Can you put a breakpoint before that line (pdb or ipdb) and see what's going on?

Given the content in the directory, it really looks like it shouldn't fail, unless tf.gfile.ListDirectory is returning empty for some reason in Windows.

dekked commented 6 years ago

Forgot to say... a workaround would be to run eval with --rebuild option. This should build and upload the package just like train did.

But it would be nice to get this fixed in case it's an easy to fix bug :)

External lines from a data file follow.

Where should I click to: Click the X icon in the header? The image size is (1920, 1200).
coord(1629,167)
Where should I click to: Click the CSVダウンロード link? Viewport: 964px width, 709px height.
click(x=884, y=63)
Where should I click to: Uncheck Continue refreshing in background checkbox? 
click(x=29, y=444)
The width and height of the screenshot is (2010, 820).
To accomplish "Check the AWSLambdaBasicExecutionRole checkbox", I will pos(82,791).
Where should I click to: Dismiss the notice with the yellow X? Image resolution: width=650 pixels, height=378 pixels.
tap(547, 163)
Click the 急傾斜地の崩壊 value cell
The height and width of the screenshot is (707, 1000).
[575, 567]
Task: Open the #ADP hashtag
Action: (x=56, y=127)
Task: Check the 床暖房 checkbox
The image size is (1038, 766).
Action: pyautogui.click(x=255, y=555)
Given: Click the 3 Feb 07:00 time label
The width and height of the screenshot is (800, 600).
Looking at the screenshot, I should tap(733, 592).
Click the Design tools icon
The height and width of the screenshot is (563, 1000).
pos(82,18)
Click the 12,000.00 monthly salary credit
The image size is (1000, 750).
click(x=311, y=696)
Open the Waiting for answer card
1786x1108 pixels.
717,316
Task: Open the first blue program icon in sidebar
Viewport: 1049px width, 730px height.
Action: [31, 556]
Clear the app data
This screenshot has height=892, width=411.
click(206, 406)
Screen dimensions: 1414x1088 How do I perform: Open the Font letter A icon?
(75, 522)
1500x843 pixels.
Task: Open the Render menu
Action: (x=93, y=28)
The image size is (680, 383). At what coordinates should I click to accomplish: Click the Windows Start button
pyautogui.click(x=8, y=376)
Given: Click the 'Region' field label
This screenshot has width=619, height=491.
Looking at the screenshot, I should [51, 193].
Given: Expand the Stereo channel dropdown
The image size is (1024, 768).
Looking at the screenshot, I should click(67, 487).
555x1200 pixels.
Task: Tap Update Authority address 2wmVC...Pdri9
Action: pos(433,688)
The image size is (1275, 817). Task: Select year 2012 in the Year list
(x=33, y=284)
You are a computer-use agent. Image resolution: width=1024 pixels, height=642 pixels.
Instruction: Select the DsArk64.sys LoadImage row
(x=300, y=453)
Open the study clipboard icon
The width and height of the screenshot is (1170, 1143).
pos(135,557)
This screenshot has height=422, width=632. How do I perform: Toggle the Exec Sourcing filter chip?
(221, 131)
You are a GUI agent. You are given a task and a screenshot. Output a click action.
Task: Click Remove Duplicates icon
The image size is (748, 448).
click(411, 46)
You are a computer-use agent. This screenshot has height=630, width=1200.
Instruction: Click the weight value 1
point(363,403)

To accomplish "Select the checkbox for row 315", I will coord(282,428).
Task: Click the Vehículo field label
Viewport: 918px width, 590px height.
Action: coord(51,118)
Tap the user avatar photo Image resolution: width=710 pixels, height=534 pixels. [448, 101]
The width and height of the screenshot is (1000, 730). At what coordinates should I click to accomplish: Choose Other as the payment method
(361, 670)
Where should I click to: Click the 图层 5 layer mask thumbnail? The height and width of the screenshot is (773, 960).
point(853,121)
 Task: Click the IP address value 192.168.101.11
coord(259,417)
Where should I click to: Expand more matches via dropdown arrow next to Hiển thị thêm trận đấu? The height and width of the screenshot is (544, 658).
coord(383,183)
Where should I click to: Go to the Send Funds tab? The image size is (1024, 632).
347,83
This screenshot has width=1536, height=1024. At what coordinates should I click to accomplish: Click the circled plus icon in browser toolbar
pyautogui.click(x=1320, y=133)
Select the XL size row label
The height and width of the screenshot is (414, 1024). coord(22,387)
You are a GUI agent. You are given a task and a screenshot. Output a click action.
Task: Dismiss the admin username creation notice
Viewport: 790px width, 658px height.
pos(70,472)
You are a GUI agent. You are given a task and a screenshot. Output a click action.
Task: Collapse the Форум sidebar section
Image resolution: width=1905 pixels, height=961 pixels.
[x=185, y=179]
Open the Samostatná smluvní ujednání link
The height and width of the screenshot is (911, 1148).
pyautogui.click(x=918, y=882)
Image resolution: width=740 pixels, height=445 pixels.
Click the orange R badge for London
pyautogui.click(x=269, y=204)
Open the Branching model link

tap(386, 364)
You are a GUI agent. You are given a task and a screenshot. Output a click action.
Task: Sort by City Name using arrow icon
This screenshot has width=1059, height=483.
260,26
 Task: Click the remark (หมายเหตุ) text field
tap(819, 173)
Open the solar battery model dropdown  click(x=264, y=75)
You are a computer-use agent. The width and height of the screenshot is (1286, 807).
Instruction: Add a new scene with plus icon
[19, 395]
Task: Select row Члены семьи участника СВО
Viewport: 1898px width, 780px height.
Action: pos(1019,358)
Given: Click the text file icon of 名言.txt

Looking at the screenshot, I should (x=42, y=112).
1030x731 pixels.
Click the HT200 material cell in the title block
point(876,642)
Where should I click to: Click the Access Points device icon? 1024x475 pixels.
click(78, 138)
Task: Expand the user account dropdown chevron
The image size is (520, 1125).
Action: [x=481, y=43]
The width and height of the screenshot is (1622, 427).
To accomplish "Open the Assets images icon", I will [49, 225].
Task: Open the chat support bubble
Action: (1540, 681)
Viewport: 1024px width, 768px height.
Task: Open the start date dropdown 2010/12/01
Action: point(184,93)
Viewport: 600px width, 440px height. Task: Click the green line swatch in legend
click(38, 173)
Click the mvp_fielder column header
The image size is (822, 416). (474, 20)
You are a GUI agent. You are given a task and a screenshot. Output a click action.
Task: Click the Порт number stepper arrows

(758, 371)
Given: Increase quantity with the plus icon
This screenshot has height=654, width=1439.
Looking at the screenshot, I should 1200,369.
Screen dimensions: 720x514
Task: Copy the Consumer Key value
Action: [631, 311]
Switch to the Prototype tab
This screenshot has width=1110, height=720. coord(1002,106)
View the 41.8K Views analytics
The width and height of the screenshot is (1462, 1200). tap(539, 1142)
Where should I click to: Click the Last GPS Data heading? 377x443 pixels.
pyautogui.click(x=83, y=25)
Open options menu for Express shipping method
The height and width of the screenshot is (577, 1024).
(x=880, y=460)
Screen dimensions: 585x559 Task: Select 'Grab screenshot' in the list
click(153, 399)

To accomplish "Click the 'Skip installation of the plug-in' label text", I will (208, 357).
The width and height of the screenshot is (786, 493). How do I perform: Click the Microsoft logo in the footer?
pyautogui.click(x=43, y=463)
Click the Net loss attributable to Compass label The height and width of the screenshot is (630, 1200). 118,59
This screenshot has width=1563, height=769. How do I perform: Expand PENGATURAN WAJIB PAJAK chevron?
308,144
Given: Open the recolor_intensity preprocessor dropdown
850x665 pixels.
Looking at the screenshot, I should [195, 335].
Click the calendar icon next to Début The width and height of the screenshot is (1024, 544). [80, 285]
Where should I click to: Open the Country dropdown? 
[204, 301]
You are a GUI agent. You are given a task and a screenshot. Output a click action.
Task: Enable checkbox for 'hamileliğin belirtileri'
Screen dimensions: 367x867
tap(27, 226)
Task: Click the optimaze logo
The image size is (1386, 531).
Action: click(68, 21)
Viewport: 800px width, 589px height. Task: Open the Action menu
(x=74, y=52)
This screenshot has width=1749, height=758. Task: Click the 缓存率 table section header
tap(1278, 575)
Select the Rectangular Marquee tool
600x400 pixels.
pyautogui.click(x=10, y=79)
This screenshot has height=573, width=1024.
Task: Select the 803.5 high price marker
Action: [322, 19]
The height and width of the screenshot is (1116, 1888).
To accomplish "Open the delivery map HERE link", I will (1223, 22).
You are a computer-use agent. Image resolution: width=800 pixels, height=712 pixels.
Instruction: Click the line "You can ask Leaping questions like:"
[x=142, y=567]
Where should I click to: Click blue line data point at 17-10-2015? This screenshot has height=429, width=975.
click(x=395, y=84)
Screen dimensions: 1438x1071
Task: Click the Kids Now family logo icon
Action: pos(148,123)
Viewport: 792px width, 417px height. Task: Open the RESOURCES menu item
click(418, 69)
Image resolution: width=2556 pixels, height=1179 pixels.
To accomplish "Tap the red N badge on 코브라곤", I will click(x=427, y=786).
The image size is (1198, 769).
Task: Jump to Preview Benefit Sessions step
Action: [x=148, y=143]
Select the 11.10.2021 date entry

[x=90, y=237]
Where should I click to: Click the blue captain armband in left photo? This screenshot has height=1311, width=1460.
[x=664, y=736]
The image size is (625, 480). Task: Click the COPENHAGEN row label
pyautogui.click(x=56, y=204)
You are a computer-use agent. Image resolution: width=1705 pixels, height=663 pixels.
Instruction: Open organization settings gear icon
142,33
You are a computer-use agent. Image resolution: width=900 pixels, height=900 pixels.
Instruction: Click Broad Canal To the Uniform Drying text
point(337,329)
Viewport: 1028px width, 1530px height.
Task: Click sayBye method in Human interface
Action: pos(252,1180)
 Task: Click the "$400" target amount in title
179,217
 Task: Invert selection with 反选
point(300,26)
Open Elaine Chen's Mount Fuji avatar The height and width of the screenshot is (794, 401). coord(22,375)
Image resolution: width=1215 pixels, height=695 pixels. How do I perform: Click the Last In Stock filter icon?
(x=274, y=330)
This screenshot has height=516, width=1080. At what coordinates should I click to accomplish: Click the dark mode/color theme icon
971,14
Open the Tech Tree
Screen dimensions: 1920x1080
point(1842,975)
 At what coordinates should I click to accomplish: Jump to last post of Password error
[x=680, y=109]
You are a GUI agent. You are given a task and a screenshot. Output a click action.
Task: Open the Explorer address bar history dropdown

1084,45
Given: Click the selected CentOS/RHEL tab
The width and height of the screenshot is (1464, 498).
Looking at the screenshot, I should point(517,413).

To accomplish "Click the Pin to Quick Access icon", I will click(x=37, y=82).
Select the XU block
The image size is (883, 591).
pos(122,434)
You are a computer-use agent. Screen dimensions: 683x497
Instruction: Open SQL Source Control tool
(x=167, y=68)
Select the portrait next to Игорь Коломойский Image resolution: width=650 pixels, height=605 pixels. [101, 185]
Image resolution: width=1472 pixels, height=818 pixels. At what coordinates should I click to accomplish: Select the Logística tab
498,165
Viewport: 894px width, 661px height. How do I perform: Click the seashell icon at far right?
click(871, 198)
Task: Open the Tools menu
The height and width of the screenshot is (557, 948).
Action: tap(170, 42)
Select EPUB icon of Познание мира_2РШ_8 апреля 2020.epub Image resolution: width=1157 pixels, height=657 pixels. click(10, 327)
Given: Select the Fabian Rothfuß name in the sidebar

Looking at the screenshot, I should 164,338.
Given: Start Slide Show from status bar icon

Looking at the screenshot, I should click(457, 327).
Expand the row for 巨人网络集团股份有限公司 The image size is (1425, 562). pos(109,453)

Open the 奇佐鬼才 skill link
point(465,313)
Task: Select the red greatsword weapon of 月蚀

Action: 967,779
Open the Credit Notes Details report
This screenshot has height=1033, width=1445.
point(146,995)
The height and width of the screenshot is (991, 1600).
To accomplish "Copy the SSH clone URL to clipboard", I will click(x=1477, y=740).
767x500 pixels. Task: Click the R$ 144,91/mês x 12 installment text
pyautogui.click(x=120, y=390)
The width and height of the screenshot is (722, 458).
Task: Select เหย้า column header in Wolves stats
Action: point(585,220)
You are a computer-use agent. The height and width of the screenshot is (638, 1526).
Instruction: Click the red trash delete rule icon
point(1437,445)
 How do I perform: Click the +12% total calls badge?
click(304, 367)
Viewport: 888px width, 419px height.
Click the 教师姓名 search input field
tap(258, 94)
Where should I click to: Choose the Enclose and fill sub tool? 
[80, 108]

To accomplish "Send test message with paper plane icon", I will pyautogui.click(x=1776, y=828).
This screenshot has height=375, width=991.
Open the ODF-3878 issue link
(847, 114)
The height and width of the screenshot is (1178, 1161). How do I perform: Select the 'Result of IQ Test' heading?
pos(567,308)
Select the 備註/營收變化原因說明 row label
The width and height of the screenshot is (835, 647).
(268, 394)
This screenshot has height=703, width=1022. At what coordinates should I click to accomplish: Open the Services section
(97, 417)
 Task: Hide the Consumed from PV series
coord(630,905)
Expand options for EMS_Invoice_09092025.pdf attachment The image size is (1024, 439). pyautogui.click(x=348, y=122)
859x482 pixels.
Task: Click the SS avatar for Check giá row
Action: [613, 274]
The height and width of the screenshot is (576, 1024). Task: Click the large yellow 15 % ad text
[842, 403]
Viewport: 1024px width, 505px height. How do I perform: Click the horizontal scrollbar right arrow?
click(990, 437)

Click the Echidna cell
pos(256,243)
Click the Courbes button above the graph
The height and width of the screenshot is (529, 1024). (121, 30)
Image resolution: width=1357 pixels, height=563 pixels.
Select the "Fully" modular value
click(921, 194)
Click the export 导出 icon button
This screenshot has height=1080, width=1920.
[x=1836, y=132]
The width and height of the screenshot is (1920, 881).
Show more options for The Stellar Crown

shreyjasani commented 6 years ago

Thanks Alan! It worked with --rebuild

So is the tar.gz file generated by the evaluation job a checkpoint? I tried importing it directly, but it said that it doesn't have the metadata.json file to be a checkpoint

dekked commented 6 years ago

The .tar.gz is the package that contains Luminoth's source code, the same thing you see in GitHub here. It is needed by ML Engine, since all the dependencies that it installs for running your code/model must be encapsulated in a package.

The checkpoint is that is stored in the job's directory (in this case, bucket). This does have the metadata.json file you are describing.

I am still wondering why this failed without --rebuild, though. Don't know if ListDirectory is not returning what we expect, but anyway, when we do implement #208 we should clean up the CLI a bit and avoid this case altogether.